実施例では、ディスプレイ２７が複数ある態様を示したが、この態様に限られず、ディスプレイ２７は１つであってよく、ダッシュボードまたはセンターコンソールの上段部分に設けられてよい。ディスプレイ２７が１つであっても、出力制御部３８は、乗員に対応するエージェントキャラクタの音声情報の音像を、その乗員の近傍の位置に定位することで、いずれの乗員に対して提供した音声情報であるか、乗員が区別しやすくなる。 In the embodiment, a mode in which there are a plurality of displays 27 is shown. However, the present invention is not limited to this mode, and the number of the display 27 may be one and may be provided in the upper part of the dashboard or the center console. Even if there is only one display 27, the output control unit 38 locates the sound image of the voice information of the agent character corresponding to the occupant at a position in the vicinity of the occupant, thereby providing the sound provided to any occupant. It is easy to distinguish information or passengers.

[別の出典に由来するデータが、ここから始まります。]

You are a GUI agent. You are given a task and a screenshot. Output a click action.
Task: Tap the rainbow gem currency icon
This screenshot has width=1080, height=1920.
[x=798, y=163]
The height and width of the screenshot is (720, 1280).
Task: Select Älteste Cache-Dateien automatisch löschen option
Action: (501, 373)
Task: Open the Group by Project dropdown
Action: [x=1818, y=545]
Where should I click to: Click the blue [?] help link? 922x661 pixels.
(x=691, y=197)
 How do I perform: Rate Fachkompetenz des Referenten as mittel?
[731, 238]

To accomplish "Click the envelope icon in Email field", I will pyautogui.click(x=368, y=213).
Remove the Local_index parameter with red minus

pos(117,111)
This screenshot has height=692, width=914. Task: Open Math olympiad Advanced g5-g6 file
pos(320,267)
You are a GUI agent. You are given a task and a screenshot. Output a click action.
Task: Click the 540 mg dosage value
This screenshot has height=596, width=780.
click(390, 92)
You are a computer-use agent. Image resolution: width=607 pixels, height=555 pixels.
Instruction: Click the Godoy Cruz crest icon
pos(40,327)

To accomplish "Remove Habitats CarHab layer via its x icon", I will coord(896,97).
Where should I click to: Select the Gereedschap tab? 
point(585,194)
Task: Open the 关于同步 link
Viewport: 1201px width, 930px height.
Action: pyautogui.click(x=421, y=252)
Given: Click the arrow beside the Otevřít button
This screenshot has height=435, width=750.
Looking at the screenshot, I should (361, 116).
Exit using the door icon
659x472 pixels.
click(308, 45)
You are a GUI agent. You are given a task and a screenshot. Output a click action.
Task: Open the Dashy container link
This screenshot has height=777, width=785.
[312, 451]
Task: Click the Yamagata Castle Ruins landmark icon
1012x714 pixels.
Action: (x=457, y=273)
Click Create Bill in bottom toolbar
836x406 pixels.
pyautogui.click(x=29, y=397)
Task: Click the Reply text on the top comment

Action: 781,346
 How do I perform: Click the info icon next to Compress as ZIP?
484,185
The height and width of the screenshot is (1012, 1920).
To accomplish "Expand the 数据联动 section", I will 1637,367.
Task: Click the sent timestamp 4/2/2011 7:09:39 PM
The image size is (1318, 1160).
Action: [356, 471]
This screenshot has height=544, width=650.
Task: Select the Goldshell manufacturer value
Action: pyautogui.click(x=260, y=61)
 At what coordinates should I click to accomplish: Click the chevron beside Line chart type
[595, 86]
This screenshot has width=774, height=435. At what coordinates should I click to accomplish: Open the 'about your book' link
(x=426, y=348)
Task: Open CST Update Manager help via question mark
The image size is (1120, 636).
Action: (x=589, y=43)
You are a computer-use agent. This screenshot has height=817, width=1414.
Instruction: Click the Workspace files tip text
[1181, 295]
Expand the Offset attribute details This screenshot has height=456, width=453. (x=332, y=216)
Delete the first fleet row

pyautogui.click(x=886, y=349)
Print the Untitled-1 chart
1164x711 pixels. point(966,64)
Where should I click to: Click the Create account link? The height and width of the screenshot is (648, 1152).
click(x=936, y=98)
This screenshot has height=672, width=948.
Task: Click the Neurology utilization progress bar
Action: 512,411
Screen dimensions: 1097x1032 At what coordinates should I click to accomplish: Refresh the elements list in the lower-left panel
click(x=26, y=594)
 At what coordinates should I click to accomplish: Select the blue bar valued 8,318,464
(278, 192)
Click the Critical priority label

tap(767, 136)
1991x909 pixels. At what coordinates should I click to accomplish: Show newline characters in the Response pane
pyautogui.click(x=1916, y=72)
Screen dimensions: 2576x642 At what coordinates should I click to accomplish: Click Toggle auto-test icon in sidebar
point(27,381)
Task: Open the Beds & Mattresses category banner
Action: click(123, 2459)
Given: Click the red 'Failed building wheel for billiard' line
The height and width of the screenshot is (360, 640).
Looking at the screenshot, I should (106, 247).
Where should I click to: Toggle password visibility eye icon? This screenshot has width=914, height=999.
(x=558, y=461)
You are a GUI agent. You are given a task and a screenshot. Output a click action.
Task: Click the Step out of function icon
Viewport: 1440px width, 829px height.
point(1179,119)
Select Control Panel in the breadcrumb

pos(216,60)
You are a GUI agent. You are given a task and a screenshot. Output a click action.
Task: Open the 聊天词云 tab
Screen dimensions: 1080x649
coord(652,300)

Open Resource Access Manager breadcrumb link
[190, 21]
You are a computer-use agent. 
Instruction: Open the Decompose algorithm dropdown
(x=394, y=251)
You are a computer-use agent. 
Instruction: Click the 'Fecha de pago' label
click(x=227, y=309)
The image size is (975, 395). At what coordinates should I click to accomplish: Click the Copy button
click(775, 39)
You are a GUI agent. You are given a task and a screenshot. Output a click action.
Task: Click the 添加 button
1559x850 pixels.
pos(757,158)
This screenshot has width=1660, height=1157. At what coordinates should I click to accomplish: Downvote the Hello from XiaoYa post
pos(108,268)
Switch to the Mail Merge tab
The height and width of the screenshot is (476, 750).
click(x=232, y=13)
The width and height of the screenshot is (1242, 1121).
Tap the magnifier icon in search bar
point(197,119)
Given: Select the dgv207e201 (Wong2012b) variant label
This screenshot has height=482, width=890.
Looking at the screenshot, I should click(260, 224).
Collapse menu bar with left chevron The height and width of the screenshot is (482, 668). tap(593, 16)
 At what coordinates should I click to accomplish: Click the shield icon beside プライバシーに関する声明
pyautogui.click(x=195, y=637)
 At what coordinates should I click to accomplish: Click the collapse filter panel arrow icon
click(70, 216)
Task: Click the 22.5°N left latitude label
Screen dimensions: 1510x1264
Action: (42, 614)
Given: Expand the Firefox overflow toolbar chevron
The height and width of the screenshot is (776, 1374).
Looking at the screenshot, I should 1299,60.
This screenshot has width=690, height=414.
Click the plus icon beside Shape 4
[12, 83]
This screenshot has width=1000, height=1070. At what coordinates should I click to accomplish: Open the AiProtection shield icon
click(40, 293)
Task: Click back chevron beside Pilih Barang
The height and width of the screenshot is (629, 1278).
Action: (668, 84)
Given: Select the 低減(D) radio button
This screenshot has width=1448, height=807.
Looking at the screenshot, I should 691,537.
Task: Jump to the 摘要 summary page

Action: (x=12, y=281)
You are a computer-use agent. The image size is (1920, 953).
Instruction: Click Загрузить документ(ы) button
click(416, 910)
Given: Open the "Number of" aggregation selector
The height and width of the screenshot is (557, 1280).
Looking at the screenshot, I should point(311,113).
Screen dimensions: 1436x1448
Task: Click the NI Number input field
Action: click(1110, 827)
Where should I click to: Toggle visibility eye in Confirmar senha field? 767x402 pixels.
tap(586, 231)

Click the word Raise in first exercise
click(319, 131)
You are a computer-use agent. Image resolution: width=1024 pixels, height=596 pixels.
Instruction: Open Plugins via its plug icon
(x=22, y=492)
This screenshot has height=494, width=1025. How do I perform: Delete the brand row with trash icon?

１音声提供システム、１０車両、１２第１乗員、１４第２乗員、２０制御部、２２スピーカ、２４マイク、２６カメラ、２７ディスプレイ、２８第１携帯端末装置、２９第２携帯端末装置、３０サーバ装置、３２音取得部、３６エージェント実行部、３６ａ第１エージェント、３６ｂ第２エージェント、３８出力制御部、４０乗員特定部。 DESCRIPTION OF SYMBOLS 1 Audio | voice provision system, 10 Vehicle, 12 1st passenger | crew, 14 2nd passenger | crew, 20 Control part, 22 Speaker, 24 Microphone, 26 Cameras, 27 Display, 28 1st portable terminal device, 29 2nd portable terminal device, 30 server Device, 32 sound acquisition unit, 36 agent execution unit, 36a first agent, 36b second agent, 38 output control unit, 40 occupant identification unit.

Claims

In a vehicle in which a plurality of occupants are seated, a plurality of agents respectively corresponding to the plurality of occupants provide a voice providing method for providing voice information to the corresponding occupants,
A first voice acquisition step of providing first voice information of the first agent to be provided to the first occupant;
A second voice acquisition step of acquiring second voice information of the second agent to be provided to the second occupant;
A control step of controlling output of a plurality of speakers provided at different positions of the vehicle so that the sound image of the first sound information and the sound image of the second sound information are localized at different positions. A voice providing method as a feature.

Before the control step, including the step of identifying seating positions in the vehicle of the first and second occupants,
The sound providing method according to claim 1, wherein in the control step, a sound image is localized based on seating positions of the first and second occupants in the vehicle.

In a vehicle in which a plurality of occupants are seated, a plurality of agents that respectively correspond to the plurality of occupants are voice providing systems that provide audio information to the corresponding occupants,
A plurality of speakers arranged at different positions in the vehicle;
A control unit for controlling outputs of a plurality of speakers;
A first voice acquisition unit that acquires first voice information provided by the first agent to the first occupant;
A second voice acquisition unit that acquires second voice information provided by the second agent to the second passenger,
The said control part controls the output of several said speaker so that the sound image of 1st audio | voice information and the sound image of 2nd audio | voice information may be located in a different position.